:: Exercise input

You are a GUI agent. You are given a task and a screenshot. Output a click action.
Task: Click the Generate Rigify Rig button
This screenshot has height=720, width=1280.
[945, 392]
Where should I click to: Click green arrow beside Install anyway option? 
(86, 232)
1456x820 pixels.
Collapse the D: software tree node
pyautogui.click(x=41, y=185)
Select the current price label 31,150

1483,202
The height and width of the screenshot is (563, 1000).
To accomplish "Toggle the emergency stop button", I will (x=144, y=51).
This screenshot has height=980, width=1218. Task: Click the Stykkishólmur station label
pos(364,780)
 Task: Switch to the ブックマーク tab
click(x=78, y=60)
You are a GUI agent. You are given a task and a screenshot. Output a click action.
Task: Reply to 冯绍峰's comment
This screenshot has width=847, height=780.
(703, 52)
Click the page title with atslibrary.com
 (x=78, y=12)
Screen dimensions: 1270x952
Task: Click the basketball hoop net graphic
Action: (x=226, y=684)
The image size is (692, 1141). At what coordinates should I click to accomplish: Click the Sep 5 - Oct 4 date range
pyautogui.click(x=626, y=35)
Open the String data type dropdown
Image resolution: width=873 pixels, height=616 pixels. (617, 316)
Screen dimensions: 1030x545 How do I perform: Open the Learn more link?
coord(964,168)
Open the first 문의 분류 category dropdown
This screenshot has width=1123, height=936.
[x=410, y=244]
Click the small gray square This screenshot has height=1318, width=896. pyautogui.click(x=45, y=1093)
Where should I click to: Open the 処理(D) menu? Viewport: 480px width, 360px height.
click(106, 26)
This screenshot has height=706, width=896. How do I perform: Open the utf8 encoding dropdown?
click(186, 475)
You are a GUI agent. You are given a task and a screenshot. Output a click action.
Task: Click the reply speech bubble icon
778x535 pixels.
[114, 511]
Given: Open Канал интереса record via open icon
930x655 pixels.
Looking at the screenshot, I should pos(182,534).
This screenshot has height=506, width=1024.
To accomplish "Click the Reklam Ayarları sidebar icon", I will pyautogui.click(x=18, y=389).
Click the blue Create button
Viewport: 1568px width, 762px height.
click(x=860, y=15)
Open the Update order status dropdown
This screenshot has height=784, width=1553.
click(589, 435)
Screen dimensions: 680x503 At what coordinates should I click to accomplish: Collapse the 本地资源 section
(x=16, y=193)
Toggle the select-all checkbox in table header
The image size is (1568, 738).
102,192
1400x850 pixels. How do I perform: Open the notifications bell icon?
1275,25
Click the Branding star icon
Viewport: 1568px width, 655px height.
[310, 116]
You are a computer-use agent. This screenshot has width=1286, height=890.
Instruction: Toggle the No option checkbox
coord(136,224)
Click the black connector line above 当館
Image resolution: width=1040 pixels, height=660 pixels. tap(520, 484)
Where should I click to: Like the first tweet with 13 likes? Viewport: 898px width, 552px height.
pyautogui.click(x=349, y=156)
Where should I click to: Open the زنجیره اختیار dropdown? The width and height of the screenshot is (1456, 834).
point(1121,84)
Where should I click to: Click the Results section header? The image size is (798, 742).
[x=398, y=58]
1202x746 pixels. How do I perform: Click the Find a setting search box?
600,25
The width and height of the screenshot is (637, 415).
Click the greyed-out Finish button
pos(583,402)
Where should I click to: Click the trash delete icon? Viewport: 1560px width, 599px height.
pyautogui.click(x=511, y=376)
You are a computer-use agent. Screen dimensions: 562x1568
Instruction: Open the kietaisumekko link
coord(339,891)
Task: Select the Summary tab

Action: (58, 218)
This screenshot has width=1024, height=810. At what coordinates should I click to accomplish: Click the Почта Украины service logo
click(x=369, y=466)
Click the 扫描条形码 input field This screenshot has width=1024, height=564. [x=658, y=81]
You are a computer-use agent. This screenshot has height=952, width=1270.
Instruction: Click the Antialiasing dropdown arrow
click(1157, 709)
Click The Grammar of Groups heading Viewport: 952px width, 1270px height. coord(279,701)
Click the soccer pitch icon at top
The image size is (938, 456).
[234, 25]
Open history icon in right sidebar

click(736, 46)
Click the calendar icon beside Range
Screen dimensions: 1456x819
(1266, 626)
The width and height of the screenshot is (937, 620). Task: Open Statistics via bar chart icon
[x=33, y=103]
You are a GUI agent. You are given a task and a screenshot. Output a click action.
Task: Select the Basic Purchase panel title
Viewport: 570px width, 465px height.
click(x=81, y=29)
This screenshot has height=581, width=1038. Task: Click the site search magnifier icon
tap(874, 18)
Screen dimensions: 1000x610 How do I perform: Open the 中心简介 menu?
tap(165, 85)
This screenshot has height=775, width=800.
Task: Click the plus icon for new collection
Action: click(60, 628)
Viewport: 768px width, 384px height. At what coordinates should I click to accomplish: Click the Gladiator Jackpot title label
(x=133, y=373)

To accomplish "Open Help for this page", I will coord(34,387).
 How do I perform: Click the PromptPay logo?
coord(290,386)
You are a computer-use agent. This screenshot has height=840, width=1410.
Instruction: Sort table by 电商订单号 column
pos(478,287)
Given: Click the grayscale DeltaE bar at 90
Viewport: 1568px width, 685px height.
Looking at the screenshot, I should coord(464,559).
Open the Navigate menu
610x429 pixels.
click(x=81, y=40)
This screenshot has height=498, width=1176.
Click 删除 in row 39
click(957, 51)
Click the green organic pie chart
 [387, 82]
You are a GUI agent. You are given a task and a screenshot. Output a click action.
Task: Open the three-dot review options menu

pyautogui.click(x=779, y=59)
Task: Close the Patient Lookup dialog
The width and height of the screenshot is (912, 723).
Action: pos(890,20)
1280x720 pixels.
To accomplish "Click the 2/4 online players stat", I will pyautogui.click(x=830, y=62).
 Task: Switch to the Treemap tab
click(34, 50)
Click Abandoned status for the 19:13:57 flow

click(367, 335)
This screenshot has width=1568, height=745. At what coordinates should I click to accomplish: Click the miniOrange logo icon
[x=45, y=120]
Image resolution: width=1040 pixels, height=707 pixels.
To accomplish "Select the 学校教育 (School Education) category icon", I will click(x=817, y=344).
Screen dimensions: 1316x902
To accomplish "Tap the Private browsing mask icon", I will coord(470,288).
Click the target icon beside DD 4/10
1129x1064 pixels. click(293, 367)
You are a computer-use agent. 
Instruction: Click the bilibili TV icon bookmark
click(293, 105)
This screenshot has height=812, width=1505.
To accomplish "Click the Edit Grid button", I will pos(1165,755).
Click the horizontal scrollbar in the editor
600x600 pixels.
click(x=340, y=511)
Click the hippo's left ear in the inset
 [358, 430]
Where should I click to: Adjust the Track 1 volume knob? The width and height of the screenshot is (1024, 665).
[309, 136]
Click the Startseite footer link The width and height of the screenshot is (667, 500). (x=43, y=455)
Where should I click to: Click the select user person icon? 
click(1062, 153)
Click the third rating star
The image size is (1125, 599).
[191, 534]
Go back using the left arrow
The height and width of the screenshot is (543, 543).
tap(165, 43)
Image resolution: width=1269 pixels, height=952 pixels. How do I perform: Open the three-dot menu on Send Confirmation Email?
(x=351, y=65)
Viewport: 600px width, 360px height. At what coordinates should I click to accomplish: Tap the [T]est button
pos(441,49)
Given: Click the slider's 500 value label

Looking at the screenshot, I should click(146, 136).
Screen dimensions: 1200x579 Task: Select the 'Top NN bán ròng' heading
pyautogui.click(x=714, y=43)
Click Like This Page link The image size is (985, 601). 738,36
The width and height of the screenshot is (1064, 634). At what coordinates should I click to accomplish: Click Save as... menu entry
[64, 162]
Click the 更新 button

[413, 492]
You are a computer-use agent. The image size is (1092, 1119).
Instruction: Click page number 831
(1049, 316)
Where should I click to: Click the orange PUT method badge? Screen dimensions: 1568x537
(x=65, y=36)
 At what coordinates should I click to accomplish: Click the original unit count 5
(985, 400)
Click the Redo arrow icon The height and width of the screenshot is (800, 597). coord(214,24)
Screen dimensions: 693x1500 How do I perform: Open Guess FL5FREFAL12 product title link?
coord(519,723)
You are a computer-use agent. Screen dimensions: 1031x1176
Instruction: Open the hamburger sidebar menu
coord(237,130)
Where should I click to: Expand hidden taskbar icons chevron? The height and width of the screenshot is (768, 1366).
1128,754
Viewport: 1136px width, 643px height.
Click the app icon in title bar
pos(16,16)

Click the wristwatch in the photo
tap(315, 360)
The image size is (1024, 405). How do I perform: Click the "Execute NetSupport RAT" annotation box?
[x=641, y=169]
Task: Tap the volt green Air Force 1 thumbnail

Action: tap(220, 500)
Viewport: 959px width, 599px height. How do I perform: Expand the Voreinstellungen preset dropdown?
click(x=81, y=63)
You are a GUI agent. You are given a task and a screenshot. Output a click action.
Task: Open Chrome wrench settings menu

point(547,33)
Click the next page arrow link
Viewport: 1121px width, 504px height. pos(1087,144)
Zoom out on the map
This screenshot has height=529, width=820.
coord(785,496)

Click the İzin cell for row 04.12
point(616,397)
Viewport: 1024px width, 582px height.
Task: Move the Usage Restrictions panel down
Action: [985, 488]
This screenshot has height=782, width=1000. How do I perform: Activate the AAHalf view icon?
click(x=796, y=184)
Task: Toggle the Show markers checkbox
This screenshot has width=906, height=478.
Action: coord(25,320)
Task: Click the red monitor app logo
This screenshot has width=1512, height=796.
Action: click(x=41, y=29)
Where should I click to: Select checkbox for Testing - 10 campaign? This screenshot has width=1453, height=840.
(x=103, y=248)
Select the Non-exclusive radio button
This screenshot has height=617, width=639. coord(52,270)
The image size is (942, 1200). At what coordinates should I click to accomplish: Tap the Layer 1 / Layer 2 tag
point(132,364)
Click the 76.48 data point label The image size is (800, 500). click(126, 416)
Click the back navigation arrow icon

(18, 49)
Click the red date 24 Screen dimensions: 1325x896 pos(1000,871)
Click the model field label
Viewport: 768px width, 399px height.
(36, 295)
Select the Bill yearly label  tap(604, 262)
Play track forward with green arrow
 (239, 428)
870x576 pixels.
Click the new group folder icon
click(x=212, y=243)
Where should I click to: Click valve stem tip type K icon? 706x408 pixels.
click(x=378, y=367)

::::

## What needs to be done:
Retype exactly the span of lines from the one with "Instruction: Toggle the No option checkbox" through the one with "The width and height of the screenshot is (637, 415)."; include both ends and omit the rest of the material.

## Task solution:
Instruction: Toggle the No option checkbox
coord(136,224)
Click the black connector line above 当館
Image resolution: width=1040 pixels, height=660 pixels. tap(520, 484)
Where should I click to: Like the first tweet with 13 likes? Viewport: 898px width, 552px height.
pyautogui.click(x=349, y=156)
Where should I click to: Open the زنجیره اختیار dropdown? The width and height of the screenshot is (1456, 834).
point(1121,84)
Where should I click to: Click the Results section header? The image size is (798, 742).
[x=398, y=58]
1202x746 pixels. How do I perform: Click the Find a setting search box?
600,25
The width and height of the screenshot is (637, 415).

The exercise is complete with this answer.